[Opendnssec-user] OpenDNSSEC in ISP environment (lots of small zones)?

Fri Jan 28 10:19:15 UTC 2011

Hello,

We are envisioning the deployment of OpenDNSSEC in an ISP environment in 
order to provide DNSSEC services to clients. As an ISP, the typical use 
is thus many thousand of small zones.

We've been looking at OpenDNSSEC for some time now, and have read and 
(hopefully) understood most of the documentation and the very useful 
hints and messages on the mailing-list. Initial tests with prior 
versions on a couple of zones were looked very promising, so we upgraded 
to OpenDNSSEC 1.2.0 and attempted to put a bit of load on the service. 
Wanting to avoid spending money on a HSM during testing, we are using 
SoftHSM, also version 1.2.0.

I realize what follows may sound like a rant, which it isn't supposed to 
be; it is more of a cry of help, coupled with the question on whether 
OpenDNSSEC is the right tool for our job. :)

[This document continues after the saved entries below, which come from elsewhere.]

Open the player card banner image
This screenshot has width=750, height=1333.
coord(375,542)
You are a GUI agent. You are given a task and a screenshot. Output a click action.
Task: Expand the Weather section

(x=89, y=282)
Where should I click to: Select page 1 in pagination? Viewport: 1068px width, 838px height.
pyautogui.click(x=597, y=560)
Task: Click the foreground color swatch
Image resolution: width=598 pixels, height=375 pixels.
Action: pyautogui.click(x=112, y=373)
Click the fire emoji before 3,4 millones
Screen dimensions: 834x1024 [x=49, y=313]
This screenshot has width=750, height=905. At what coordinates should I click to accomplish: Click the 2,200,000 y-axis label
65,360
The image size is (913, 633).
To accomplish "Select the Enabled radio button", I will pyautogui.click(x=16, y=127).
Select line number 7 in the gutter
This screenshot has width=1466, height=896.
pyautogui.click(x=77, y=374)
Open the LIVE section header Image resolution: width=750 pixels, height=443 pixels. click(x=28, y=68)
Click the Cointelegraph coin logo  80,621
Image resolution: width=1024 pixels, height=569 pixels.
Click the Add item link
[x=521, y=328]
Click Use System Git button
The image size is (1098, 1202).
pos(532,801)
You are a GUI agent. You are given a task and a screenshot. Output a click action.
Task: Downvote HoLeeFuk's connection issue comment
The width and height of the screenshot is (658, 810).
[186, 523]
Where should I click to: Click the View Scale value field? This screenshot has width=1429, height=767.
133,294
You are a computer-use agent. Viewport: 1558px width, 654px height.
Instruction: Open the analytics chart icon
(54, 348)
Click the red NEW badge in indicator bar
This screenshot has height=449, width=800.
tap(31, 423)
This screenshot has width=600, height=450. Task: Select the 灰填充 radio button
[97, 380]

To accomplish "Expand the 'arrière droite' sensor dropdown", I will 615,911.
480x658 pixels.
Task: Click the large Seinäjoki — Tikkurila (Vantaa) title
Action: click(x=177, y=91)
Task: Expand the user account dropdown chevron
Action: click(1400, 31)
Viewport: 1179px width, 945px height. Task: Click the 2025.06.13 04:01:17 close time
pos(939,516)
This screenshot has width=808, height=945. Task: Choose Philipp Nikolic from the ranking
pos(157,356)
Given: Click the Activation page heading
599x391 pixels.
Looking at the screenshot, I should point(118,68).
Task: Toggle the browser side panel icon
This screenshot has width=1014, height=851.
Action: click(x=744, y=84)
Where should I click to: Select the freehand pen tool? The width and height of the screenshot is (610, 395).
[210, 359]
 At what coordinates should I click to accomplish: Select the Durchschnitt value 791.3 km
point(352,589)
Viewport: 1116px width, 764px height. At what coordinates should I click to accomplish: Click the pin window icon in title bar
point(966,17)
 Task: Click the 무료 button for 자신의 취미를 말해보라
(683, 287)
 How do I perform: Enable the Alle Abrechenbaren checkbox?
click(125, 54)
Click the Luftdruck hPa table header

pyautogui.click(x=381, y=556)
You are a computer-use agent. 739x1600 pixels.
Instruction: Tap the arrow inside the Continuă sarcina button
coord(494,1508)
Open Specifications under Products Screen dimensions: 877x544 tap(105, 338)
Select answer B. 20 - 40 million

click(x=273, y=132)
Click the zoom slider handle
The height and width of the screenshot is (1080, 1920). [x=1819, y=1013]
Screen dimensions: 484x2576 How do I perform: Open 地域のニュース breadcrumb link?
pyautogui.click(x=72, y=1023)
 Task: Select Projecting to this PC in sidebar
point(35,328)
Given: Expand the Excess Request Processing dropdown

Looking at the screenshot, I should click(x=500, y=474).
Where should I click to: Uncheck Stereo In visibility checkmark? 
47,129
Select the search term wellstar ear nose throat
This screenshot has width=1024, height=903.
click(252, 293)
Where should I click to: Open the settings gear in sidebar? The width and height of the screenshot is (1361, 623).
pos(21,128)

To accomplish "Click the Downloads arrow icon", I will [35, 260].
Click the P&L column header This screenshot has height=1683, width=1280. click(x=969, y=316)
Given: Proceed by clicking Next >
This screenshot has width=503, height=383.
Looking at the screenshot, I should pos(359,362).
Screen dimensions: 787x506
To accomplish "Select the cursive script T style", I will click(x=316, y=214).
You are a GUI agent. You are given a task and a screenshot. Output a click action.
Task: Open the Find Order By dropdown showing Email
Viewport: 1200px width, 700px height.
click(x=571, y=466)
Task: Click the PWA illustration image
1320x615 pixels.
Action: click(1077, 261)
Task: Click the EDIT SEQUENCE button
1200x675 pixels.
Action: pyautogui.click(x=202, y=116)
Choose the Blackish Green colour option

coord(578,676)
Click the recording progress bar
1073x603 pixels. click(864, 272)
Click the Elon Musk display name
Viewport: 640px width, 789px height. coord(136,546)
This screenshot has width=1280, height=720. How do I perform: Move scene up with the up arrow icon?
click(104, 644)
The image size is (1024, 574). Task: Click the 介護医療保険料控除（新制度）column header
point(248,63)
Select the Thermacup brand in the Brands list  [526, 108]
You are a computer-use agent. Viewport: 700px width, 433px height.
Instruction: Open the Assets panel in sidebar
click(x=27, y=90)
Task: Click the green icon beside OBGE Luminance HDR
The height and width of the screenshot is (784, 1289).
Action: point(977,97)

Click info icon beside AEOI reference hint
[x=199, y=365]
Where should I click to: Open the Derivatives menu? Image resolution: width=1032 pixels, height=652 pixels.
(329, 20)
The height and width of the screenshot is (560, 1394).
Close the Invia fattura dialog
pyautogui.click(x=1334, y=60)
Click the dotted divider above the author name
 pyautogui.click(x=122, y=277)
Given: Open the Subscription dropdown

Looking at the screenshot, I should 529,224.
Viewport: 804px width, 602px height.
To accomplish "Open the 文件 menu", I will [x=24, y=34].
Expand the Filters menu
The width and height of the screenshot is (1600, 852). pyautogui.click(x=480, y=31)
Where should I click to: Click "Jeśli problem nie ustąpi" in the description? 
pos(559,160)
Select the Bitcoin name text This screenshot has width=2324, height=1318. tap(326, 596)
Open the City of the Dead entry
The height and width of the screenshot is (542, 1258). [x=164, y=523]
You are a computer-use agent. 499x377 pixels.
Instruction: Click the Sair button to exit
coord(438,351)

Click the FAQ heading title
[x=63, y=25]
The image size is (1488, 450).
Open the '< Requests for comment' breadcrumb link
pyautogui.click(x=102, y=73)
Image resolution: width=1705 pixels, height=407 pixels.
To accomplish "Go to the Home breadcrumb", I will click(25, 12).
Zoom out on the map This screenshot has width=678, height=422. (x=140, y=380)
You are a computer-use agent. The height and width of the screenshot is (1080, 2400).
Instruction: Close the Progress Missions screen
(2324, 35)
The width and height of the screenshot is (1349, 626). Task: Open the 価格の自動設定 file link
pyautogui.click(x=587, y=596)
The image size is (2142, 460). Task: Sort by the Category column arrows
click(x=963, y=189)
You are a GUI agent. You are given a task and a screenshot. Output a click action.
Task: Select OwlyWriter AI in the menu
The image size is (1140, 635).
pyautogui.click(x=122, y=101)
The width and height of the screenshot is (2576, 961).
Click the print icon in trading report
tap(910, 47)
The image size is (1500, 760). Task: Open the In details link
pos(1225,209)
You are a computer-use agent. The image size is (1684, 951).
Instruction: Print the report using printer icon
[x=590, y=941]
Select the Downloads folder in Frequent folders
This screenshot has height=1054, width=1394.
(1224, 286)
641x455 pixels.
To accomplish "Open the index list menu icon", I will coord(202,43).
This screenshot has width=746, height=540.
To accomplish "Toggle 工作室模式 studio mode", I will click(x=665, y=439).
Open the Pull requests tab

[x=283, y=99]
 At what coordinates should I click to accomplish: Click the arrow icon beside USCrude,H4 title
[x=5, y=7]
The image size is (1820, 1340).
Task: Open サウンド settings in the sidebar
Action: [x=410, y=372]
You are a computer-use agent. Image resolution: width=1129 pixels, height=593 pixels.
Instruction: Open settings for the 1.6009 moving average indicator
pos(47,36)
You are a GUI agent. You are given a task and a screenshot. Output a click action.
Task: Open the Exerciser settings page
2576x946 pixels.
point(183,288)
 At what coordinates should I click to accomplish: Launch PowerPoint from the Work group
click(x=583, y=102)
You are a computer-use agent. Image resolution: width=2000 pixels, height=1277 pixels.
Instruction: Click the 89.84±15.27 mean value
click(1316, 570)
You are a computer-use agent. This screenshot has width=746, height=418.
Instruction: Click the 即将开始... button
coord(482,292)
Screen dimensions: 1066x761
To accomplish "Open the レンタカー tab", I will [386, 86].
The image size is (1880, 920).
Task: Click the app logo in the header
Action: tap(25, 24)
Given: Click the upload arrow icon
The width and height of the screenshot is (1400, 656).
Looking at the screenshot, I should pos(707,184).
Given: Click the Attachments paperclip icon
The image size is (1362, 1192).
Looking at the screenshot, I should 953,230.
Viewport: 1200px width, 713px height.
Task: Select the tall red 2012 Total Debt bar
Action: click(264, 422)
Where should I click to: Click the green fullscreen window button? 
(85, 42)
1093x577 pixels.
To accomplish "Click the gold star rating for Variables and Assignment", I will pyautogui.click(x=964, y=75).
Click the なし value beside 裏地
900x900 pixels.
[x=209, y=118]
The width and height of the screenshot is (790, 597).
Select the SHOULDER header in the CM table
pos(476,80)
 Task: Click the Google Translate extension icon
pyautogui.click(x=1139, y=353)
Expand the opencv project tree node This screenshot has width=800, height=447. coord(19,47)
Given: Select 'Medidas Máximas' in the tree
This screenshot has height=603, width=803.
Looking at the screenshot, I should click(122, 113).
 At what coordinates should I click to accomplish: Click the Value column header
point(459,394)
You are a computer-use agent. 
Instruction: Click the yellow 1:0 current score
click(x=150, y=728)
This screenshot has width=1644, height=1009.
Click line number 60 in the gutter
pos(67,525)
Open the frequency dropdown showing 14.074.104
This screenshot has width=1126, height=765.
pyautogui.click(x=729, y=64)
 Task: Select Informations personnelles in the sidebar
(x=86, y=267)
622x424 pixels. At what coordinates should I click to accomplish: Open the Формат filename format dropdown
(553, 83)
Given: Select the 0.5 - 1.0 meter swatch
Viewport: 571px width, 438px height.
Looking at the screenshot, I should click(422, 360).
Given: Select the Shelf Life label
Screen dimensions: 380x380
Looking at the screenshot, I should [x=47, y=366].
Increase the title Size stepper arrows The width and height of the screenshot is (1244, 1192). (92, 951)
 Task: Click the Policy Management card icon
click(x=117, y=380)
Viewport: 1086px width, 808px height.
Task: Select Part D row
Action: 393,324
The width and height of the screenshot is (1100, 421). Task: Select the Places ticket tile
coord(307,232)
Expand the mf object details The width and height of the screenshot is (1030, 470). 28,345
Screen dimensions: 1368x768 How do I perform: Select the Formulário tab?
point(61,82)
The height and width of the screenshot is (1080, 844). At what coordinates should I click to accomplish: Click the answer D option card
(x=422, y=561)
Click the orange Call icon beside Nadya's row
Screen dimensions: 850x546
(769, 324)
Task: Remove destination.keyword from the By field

We are basically using a default configuration as provided by the 
project. As mentioned, the first couple of zones work like a charm, and 
I was delighted to see that the round-trip-time of a dynamic update to 
BIND, the zone transfer to OpenDNSSEC, it signing the zone and providing 
it to an NSD server could be completed in just a couple of seconds! 
Lovely. ;-)

For testing, we added 10,000 synthetic zones, each with 610 RR all 
configured to use a single default policy. From that point onwards, it 
all becomes a bit blurry; the following observations are based on "look 
and feel".

For example, after about 2,000 key pairs were created, we notice 
concurrency seems to be a problem. While the enforcer is running , the 
KASP database has a lock on it so that I can't look at a key even, an 
operation which is surely read-only?

    ods-ksmutil key list -z c1767.aa
    SQLite database set to: 
/usr/local/stow/opendnssec-1.2.0/var/opendnssec/kasp.db
    /usr/local/stow/opendnssec-1.2.0/var/opendnssec/kasp.db.our_lock 
already locked, sleep
    ...

Our test system has 6GB of RAM on it. While enforcer and signer were 
running it locked up (swap), so we had to pull the plug on it. After 
restart, we notice that starting OpenDNSSEC with `ods-control start' 
doesn't start the enforcer (only the signerd is started). It appears 
that files left over in /var/run make
the enforcer think it is still running.

Just before the reboot, about 2,000 key pairs had been created. An 
`ods/ksmutil key list' then took an inordinate amount of time to complete:

	time ods-ksmutil  key list  > x.01
	SQLite database set to: 
/usr/local/stow/opendnssec-1.2.0/var/opendnssec/kasp.db

	real	5m28.749s
	user	4m44.685s
	sys	0m43.702s

The first 10,000 key pairs took over 4 hours to generate. During that 
time the signer was blocked (kasp.db.our_lock exists). After the four 
hours, there was no activity: no signing, no nothing. Two signer 
processes apparently hung. I killed off one of them, and the enforcer 
continued working.

    Jan 26 19:53:15 sign1 ods-signerd: zone fetcher transferred zone 
c1111.aa serial 1 successfully
    Jan 26 19:53:15 sign1 ods-signerd: daemon/cmdhandler.c:209: 
cmdhandler_handle_cmd_sign: assertion cmdc->engine->tasklist failed
    Jan 26 19:53:15 sign1 ods-signerd: zone fetcher transferred zone 
c1112.aa serial 1 successfully

Killing off the processes and restarting didn't help. An `ods-ksmutil 
update all' seems to have "fixed" the issue (I was able to launch 
ods-control), but the question remains as to what happened.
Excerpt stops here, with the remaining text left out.